▶ [Assigned task]
Filter the listing below, copying every line in which the word "menu" appears.

▶ [Data excerpts]
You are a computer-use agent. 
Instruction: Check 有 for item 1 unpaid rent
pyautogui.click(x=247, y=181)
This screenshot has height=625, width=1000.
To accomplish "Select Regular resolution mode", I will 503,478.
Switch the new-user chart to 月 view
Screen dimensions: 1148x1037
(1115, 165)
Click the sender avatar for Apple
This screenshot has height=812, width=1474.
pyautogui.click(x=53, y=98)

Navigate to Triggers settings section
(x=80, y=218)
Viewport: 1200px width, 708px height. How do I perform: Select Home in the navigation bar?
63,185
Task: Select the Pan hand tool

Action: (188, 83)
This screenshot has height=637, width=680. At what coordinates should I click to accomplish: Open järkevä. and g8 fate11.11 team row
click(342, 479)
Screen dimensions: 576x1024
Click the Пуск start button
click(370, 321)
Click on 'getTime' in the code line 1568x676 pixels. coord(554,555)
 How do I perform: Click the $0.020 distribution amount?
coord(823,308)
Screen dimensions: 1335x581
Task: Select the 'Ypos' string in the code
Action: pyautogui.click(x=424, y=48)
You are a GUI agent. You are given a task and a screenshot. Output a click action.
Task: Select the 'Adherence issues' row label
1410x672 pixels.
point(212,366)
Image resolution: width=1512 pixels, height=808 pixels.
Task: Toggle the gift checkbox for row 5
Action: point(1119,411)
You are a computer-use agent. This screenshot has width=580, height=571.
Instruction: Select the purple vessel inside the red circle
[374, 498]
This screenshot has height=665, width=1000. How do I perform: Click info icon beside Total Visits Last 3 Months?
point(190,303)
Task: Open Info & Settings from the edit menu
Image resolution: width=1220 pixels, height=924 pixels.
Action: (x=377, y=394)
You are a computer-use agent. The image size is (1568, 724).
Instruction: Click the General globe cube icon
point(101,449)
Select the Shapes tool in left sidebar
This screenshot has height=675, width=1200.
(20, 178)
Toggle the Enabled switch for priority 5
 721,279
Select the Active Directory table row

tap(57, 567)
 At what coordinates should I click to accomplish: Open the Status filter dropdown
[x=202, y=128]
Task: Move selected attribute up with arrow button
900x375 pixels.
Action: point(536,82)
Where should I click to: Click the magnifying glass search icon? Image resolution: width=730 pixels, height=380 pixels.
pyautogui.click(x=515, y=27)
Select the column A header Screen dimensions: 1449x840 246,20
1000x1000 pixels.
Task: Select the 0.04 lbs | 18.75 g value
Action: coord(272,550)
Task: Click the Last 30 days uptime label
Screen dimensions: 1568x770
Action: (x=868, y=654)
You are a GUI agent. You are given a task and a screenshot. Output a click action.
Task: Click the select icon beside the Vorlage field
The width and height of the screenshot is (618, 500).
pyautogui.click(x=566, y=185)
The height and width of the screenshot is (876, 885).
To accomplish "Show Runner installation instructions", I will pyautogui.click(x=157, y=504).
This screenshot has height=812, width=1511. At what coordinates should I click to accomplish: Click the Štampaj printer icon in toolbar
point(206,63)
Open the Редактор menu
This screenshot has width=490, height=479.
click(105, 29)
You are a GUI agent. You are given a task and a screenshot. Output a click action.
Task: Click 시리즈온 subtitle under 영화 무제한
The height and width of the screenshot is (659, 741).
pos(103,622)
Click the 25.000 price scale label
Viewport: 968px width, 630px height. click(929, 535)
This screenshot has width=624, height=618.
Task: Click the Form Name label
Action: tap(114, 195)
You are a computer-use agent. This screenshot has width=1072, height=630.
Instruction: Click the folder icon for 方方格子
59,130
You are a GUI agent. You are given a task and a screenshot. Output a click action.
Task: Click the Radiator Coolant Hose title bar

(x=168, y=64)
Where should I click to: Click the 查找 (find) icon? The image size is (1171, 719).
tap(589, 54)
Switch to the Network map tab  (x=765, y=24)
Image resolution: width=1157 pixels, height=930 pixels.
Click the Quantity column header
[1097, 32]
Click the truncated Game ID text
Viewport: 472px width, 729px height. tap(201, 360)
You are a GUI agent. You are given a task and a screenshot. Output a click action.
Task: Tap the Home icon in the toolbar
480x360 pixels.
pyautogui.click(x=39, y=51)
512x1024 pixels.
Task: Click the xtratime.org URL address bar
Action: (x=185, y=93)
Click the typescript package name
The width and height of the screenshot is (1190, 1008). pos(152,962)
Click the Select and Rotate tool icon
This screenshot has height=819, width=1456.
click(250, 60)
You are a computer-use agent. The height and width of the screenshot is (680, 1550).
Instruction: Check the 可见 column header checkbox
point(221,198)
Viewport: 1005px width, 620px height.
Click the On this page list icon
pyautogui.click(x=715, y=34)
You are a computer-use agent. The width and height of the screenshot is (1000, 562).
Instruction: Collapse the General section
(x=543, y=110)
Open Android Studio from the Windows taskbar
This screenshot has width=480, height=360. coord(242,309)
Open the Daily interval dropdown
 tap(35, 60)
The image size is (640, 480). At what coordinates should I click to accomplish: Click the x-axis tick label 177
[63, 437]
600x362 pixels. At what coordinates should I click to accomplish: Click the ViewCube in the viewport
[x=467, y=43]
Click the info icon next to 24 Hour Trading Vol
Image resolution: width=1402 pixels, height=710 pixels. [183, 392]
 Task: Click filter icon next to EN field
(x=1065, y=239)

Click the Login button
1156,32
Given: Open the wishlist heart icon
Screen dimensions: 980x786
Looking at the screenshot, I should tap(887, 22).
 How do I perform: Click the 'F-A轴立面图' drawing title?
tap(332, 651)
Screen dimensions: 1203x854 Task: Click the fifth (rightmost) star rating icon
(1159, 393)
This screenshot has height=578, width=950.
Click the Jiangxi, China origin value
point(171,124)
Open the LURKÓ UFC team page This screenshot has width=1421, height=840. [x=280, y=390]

▶ [Response]
Task: Open Info & Settings from the edit menu
Open the Редактор menu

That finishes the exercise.